##### Provided entries
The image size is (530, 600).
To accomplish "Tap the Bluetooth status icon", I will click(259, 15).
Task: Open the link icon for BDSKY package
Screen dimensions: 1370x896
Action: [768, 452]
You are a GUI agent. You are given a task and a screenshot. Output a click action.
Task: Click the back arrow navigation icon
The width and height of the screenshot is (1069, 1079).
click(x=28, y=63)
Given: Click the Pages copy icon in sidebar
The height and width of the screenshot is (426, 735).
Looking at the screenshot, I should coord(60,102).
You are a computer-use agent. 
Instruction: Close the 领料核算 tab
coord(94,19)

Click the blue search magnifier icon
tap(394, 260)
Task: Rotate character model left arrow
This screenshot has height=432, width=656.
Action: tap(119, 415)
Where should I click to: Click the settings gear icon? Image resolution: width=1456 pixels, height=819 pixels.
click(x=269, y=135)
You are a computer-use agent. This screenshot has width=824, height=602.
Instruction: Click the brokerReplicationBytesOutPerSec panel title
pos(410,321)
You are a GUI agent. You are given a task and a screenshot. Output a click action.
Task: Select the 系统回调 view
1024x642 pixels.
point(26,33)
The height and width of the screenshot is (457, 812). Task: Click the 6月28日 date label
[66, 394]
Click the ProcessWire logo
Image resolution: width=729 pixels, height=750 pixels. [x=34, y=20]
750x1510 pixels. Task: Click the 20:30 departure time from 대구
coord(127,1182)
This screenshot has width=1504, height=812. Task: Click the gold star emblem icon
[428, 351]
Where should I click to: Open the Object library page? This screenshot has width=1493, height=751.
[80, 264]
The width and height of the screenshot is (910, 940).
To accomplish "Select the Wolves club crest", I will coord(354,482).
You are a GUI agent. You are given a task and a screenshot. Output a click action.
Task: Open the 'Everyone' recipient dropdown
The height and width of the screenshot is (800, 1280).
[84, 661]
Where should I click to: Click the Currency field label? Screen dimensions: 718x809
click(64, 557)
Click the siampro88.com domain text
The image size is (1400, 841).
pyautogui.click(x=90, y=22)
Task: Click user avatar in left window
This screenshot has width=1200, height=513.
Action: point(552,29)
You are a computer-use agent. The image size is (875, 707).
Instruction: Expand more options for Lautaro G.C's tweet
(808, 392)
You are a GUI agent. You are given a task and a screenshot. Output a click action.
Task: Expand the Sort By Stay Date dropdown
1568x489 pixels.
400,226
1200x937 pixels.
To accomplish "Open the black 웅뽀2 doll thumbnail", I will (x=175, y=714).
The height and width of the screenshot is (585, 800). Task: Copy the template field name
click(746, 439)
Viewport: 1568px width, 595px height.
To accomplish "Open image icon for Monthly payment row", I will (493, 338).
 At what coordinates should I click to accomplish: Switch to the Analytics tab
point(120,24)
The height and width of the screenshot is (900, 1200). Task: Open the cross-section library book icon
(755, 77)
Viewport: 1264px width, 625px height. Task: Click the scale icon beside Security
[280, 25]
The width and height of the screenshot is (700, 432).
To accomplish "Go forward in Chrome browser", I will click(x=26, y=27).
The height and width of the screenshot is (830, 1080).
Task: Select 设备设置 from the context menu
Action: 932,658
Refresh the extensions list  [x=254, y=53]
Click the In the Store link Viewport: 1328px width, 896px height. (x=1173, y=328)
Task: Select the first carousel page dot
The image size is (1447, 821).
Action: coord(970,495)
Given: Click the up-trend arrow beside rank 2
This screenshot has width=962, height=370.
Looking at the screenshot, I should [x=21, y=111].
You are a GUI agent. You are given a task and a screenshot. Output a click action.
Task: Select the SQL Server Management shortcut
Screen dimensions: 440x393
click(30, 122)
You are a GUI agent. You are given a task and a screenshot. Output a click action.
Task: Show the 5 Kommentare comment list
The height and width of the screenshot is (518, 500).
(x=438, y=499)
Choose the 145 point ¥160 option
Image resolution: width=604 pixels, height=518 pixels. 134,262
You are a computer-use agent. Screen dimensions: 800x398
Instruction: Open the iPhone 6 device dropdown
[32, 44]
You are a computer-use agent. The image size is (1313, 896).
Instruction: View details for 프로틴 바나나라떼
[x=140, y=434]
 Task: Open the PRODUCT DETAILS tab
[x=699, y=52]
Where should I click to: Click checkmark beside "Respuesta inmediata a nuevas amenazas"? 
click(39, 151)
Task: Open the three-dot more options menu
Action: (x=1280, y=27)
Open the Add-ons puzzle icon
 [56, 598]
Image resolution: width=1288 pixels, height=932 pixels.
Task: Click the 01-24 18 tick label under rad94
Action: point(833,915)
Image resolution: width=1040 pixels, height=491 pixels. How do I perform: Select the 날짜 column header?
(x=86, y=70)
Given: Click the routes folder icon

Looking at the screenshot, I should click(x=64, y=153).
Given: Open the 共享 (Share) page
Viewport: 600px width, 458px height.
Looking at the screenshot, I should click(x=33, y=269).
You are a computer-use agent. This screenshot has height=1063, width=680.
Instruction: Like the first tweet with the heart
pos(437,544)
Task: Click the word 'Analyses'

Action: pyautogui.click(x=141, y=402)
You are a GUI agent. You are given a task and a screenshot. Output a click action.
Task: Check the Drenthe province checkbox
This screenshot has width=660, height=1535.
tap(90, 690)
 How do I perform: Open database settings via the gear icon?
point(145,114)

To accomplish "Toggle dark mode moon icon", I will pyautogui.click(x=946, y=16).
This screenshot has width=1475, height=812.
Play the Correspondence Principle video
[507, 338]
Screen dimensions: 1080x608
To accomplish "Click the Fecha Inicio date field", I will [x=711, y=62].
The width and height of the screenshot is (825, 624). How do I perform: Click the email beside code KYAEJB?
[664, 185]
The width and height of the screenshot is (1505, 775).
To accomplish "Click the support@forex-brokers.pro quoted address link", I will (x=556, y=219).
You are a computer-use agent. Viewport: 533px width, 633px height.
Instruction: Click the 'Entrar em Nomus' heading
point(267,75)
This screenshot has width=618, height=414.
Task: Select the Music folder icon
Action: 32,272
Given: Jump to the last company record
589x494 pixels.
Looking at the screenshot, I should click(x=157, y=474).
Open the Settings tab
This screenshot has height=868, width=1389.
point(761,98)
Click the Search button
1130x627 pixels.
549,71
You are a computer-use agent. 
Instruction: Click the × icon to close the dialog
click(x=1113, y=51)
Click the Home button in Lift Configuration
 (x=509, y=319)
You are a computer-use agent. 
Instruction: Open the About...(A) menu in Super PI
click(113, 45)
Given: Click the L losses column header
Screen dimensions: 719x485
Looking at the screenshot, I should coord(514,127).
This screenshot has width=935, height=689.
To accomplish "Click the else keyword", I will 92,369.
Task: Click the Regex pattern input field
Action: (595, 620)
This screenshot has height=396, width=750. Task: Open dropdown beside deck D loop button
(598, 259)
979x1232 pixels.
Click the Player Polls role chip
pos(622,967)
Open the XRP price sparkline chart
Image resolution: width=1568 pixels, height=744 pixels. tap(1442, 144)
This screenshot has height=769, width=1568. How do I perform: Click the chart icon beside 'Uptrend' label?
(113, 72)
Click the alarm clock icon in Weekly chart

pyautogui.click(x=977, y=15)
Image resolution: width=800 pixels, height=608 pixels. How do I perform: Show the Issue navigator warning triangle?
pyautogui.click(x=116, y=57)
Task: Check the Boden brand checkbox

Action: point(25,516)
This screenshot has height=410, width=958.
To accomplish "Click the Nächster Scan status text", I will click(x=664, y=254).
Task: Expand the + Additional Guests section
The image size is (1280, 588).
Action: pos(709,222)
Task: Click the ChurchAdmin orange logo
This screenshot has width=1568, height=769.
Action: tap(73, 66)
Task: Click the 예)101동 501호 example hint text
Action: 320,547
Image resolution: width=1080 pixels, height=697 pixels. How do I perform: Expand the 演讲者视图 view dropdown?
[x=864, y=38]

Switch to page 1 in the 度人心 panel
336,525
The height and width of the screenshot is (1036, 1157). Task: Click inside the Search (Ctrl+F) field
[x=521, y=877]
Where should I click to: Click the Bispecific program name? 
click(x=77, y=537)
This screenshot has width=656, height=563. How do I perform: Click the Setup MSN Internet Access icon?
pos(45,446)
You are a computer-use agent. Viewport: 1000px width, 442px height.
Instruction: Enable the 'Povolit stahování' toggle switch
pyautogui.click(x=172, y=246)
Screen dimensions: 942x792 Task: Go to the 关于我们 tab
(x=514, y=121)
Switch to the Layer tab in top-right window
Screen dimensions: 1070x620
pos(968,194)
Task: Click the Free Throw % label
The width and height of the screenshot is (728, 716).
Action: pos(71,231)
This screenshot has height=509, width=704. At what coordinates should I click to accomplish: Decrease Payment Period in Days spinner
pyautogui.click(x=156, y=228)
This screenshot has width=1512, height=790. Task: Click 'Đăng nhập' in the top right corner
##########
Go to the line in the material above that contains "Given: Click the up-trend arrow beside rank 2" and copy exactly from there through the line that contains "This screenshot has width=1475, height=812.", stopping after it.

**Written solution:**
Given: Click the up-trend arrow beside rank 2
This screenshot has width=962, height=370.
Looking at the screenshot, I should [x=21, y=111].
You are a GUI agent. You are given a task and a screenshot. Output a click action.
Task: Select the SQL Server Management shortcut
Screen dimensions: 440x393
click(30, 122)
You are a GUI agent. You are given a task and a screenshot. Output a click action.
Task: Show the 5 Kommentare comment list
The height and width of the screenshot is (518, 500).
(x=438, y=499)
Choose the 145 point ¥160 option
Image resolution: width=604 pixels, height=518 pixels. 134,262
You are a computer-use agent. Screen dimensions: 800x398
Instruction: Open the iPhone 6 device dropdown
[32, 44]
You are a computer-use agent. The image size is (1313, 896).
Instruction: View details for 프로틴 바나나라떼
[x=140, y=434]
 Task: Open the PRODUCT DETAILS tab
[x=699, y=52]
Where should I click to: Click checkmark beside "Respuesta inmediata a nuevas amenazas"? 
click(39, 151)
Task: Open the three-dot more options menu
Action: (x=1280, y=27)
Open the Add-ons puzzle icon
 [56, 598]
Image resolution: width=1288 pixels, height=932 pixels.
Task: Click the 01-24 18 tick label under rad94
Action: point(833,915)
Image resolution: width=1040 pixels, height=491 pixels. How do I perform: Select the 날짜 column header?
(x=86, y=70)
Given: Click the routes folder icon

Looking at the screenshot, I should click(x=64, y=153).
Given: Open the 共享 (Share) page
Viewport: 600px width, 458px height.
Looking at the screenshot, I should click(x=33, y=269).
You are a computer-use agent. This screenshot has height=1063, width=680.
Instruction: Like the first tweet with the heart
pos(437,544)
Task: Click the word 'Analyses'

Action: pyautogui.click(x=141, y=402)
You are a GUI agent. You are given a task and a screenshot. Output a click action.
Task: Check the Drenthe province checkbox
This screenshot has width=660, height=1535.
tap(90, 690)
 How do I perform: Open database settings via the gear icon?
point(145,114)

To accomplish "Toggle dark mode moon icon", I will pyautogui.click(x=946, y=16).
This screenshot has width=1475, height=812.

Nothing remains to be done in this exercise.